▶ PROBLEM: Put the lines starting at the one that contains "has height=417, width=909." and ending at the one that contains "Action: [485, 647]" into a Markdown table with the columns Number and Line, giving each line its number and leaving out blank lines.

▶ DATA EXCERPTS:
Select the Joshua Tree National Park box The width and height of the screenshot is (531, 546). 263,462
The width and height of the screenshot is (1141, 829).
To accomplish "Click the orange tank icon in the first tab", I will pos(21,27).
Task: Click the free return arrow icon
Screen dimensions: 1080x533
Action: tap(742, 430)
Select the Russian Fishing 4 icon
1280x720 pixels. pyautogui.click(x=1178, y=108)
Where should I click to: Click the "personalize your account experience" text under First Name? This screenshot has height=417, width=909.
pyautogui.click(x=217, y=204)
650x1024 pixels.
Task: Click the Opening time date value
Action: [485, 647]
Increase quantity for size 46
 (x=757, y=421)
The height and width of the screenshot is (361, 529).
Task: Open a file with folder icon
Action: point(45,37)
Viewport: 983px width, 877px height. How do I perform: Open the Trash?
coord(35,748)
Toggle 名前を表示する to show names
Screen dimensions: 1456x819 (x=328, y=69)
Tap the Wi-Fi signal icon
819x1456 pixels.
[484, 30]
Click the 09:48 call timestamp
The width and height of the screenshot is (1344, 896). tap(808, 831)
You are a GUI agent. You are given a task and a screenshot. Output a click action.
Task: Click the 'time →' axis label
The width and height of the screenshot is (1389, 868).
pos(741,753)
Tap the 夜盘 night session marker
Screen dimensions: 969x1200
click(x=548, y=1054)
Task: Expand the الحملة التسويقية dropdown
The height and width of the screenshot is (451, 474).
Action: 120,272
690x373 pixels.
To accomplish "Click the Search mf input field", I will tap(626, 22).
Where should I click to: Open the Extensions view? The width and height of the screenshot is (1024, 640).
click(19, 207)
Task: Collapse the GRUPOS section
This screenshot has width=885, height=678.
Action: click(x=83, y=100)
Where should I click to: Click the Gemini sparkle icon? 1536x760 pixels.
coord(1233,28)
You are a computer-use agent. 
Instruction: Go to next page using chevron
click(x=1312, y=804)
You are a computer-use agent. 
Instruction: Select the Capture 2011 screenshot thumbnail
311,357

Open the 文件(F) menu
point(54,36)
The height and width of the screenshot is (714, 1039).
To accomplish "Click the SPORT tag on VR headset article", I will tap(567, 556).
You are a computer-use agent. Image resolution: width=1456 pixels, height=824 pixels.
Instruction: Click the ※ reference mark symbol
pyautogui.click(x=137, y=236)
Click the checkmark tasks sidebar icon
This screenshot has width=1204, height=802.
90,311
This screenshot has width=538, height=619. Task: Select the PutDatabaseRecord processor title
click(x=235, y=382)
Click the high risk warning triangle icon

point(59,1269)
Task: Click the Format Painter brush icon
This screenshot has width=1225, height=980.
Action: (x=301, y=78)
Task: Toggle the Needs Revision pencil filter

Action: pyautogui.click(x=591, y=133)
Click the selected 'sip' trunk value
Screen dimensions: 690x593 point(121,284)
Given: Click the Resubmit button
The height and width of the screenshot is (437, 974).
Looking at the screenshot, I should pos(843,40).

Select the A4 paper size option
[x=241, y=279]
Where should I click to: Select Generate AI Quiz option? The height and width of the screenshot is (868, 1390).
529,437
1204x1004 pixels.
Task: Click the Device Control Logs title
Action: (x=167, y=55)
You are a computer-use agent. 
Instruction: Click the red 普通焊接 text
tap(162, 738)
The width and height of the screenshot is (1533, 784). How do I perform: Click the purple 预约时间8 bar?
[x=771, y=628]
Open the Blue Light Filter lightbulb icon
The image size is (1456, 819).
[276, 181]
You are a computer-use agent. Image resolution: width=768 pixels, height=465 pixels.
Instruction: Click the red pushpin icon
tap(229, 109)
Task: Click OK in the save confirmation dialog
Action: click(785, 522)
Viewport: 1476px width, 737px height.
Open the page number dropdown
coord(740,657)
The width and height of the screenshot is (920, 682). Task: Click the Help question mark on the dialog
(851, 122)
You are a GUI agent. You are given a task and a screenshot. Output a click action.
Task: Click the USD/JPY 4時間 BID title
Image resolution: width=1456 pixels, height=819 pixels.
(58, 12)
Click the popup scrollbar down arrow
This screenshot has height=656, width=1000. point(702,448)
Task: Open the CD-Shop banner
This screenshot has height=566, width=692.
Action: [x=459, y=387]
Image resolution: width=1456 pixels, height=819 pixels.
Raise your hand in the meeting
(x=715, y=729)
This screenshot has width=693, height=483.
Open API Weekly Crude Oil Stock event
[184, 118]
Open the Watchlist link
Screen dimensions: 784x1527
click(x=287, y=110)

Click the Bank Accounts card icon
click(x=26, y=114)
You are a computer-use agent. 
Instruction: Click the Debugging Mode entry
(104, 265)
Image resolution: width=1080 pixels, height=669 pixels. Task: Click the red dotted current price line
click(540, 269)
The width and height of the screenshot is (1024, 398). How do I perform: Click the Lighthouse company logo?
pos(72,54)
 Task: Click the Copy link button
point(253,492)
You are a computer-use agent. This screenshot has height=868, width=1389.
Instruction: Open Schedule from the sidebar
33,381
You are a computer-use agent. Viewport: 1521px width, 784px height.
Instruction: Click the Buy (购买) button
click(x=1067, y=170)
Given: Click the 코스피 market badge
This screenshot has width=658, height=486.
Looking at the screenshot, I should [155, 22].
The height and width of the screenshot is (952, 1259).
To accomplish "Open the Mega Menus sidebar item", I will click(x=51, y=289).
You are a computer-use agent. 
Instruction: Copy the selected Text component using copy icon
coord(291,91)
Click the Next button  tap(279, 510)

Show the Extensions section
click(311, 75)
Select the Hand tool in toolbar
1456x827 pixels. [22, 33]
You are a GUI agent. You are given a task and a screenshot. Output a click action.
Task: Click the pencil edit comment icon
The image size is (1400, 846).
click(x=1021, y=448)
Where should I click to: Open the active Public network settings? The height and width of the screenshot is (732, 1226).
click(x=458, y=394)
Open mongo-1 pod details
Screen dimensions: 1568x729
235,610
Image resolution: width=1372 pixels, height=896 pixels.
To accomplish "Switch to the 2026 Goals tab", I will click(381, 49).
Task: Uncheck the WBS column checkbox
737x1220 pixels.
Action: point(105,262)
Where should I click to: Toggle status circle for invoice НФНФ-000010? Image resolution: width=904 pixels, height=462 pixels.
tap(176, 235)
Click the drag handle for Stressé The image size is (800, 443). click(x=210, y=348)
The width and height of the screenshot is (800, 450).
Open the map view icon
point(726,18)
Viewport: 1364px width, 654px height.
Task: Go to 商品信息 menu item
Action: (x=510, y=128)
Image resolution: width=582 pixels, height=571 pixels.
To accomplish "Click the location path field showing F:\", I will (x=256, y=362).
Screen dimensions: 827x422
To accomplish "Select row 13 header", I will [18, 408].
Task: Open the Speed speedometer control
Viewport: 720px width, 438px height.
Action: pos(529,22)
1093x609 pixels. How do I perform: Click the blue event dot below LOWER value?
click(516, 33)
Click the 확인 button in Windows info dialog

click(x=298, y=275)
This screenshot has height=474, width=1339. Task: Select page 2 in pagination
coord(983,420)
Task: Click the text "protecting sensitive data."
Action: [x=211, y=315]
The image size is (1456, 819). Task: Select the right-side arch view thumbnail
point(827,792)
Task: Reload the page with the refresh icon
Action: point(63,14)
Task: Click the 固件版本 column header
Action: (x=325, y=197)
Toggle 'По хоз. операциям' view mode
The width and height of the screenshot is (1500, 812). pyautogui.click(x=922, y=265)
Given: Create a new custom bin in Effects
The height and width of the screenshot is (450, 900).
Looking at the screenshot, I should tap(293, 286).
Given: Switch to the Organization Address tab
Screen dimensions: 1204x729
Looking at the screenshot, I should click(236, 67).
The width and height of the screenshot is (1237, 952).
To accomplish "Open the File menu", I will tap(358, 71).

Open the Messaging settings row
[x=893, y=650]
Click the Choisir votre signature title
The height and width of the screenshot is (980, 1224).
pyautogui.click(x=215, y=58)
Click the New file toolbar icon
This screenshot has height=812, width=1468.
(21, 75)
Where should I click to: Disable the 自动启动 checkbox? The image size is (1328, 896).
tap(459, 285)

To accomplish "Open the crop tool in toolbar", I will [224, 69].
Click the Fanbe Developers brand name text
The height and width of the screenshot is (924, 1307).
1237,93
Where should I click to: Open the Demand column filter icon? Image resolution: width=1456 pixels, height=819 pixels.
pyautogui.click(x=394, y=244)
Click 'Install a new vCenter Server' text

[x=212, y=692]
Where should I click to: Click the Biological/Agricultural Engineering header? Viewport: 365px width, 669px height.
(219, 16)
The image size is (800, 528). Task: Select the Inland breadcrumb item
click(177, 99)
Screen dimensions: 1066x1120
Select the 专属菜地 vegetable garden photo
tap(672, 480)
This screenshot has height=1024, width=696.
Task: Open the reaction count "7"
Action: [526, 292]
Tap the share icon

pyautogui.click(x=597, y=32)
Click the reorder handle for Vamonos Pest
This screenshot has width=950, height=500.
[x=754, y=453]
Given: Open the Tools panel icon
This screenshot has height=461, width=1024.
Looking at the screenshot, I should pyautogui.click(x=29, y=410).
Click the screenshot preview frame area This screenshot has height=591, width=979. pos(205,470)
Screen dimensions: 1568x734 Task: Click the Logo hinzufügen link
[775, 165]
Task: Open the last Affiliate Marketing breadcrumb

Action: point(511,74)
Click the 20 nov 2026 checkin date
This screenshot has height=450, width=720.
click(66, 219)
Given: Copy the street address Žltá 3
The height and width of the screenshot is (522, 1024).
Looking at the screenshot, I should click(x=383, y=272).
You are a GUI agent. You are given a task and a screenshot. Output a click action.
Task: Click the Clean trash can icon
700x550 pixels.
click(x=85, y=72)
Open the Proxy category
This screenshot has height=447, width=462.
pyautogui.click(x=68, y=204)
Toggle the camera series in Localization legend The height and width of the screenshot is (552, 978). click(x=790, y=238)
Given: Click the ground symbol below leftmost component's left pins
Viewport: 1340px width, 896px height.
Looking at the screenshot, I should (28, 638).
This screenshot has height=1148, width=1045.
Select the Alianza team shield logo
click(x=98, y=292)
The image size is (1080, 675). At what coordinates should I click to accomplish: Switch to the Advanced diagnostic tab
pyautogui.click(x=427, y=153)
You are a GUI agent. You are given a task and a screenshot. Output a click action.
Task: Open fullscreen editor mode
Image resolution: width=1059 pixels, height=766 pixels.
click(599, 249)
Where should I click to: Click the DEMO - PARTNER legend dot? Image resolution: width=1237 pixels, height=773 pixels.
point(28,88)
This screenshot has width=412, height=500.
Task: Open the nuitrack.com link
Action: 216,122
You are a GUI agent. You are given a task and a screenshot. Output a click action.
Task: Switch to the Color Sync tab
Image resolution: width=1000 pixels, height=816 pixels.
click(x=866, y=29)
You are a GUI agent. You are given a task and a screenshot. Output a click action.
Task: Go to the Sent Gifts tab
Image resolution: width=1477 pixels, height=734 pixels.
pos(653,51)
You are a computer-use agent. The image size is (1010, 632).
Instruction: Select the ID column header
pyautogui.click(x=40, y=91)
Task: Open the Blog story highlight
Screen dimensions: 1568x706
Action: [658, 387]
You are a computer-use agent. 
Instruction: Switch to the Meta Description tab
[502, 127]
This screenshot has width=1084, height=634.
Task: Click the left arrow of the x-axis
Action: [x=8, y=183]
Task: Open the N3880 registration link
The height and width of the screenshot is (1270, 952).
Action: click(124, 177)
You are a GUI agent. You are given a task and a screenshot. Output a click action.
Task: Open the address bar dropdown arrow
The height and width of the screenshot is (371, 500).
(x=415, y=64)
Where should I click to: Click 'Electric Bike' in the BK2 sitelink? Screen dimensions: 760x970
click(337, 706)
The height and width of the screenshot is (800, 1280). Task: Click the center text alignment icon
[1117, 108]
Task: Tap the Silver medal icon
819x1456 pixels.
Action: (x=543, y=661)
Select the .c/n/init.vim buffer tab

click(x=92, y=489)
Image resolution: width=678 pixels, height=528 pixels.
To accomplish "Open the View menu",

▶ TASK RESPONSE:
| Number | Line |
|---|---|
| 1 | Where should I click to: Click the "personalize your account experience" text under First Name? This screenshot has height=417, width=909. |
| 2 | pyautogui.click(x=217, y=204) |
| 3 | 650x1024 pixels. |
| 4 | Task: Click the Opening time date value |
| 5 | Action: [485, 647] |